The trade commission’s report did not attribute all solar-panel imports with undercutting U.S. panel makers. It found that the harm to U.S. companies was arising from imports from several countries, including Mexico, China, and South Korea, with which the United States has free-trade agreements.
It found no harm to U.S. jobs from imports from Singapore, nor from Australia or Canada. Steve O’Neil, chief executive of the Singapore-based solar-panel maker REC, said that he is watching the issue closely and hopes that President Trump will thus exempt Singapore-based companies from the restrictions.
“We’re certainly paying a lot of attention to it.
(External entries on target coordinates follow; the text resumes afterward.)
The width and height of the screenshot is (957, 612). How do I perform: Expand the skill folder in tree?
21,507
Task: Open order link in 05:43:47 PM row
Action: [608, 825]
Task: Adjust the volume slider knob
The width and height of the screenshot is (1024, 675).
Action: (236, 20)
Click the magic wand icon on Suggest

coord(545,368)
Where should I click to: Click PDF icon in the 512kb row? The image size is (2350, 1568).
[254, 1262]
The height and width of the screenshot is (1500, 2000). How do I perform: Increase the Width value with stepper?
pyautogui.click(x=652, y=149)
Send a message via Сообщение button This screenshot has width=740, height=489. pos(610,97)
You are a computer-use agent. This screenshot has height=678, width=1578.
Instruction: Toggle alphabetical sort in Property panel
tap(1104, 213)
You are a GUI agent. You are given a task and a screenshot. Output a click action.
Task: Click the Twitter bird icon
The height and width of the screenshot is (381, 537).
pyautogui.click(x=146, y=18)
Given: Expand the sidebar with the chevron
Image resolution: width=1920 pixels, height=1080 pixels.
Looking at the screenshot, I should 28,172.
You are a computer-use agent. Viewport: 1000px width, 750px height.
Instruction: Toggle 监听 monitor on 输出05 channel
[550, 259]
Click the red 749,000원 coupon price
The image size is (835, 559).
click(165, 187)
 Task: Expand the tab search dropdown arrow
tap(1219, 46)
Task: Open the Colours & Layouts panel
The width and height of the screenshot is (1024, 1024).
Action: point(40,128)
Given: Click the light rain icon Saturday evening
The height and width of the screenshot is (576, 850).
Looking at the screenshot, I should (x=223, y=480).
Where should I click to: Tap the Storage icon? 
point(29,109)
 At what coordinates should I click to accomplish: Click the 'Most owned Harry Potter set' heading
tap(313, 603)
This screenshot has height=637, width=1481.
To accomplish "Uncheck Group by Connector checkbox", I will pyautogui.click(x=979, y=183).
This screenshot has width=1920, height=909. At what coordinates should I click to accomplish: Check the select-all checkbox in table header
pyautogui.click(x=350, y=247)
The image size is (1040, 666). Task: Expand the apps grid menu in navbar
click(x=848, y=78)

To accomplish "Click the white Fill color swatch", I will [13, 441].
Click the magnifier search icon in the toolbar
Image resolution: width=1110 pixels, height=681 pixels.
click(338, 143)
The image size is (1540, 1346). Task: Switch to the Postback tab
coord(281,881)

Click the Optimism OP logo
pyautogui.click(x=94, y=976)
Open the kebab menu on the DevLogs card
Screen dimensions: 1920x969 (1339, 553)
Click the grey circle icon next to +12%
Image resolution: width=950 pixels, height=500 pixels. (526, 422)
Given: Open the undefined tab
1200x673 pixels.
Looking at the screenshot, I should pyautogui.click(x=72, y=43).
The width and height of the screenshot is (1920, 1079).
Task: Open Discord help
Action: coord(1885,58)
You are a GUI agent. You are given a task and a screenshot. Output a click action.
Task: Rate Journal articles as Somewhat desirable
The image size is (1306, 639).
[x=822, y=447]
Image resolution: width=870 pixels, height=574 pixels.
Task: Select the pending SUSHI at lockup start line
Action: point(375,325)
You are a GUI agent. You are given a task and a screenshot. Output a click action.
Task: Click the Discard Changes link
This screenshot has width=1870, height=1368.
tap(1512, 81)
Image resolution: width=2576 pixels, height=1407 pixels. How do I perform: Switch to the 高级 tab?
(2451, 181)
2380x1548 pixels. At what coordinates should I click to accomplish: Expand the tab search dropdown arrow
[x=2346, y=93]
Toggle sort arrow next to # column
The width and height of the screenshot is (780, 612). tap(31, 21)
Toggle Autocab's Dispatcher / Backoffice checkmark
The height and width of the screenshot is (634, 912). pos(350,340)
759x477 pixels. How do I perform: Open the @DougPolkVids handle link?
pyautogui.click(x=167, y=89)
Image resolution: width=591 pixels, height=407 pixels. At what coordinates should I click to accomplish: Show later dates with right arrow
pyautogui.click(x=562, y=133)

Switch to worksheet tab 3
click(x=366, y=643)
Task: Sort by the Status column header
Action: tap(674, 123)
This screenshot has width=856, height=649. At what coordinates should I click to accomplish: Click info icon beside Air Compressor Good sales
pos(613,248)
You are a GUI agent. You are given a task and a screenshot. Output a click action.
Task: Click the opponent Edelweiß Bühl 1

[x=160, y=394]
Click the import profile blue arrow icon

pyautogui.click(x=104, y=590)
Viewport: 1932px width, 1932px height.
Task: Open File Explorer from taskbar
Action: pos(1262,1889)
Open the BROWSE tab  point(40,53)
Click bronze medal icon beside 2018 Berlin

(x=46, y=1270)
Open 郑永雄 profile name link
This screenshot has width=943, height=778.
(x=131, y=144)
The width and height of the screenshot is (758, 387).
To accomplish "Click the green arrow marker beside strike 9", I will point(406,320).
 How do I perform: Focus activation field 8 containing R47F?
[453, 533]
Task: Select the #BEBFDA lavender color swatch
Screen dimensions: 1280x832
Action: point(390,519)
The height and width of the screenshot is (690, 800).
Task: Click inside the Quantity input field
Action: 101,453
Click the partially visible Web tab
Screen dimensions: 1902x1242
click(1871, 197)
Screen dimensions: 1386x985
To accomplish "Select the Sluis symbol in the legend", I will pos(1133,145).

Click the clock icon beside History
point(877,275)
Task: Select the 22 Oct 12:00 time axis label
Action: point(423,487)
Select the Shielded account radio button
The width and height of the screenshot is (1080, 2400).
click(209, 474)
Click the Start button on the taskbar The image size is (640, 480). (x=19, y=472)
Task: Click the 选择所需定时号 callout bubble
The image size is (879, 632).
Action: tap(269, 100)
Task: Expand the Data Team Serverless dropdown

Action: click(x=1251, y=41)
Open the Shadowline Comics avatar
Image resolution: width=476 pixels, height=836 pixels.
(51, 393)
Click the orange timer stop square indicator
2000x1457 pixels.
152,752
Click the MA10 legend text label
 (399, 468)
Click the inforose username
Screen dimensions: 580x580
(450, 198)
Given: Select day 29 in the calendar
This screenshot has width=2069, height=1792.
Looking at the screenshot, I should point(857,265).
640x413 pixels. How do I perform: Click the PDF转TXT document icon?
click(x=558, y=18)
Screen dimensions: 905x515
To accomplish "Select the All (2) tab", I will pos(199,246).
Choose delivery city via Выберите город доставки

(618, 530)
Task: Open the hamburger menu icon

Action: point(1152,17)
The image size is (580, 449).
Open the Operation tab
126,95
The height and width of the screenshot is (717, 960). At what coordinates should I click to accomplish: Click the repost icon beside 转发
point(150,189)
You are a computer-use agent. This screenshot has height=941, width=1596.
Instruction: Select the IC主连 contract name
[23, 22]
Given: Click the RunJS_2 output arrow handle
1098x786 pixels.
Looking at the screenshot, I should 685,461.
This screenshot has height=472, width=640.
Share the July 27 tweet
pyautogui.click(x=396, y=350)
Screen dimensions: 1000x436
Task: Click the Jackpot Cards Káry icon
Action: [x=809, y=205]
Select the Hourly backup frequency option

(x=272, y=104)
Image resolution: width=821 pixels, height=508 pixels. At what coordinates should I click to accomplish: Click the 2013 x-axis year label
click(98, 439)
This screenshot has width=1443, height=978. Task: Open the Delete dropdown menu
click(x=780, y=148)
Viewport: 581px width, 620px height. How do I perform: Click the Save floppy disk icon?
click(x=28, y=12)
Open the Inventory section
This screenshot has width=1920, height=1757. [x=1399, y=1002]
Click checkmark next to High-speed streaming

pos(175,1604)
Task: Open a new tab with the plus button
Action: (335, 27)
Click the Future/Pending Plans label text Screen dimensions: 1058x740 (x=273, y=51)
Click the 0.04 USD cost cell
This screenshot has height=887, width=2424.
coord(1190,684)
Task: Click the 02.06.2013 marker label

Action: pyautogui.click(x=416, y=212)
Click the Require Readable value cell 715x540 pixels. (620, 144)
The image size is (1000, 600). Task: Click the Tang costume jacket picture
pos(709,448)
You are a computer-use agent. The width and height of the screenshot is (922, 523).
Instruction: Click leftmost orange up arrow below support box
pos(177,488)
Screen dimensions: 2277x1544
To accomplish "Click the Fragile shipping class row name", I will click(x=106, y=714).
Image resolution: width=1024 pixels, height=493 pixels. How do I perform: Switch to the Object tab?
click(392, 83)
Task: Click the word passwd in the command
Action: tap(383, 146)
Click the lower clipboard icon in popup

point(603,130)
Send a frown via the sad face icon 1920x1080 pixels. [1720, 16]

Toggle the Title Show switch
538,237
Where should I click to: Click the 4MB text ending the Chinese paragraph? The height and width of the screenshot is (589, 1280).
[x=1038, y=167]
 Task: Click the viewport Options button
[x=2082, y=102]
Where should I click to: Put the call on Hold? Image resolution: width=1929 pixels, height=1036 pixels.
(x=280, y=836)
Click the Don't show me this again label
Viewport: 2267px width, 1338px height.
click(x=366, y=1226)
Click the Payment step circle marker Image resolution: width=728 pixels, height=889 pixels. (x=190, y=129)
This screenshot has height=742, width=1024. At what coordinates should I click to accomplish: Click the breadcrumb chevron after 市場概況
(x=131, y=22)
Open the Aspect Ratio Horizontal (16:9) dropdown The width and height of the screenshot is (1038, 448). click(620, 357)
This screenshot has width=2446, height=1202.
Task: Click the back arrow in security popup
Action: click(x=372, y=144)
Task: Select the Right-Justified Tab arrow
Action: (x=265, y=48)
We will know more once the Trump administration makes their final ruling,” said O’Neil.
O’Neil explained that Asia as a whole accounts for more than 90% of the world’s solar panel-making capacity; China alone is 70%. China and South Korea both produce and ship solar panels to U.S. markets at low prices that their American rivals can scarcely match—productions costs in the United States are higher due to limited raw materials and infrastructure, and several U.S. solar makers have consequently been driven to bankruptcy in the last few years, O’Neil said.
O’Neil said that REC is researching innovations that could make solar energy more cost-effective. But he noted that the company sells more than half of its panels in the United States, so U.S. import restrictions would significantly cut into its available funds for research.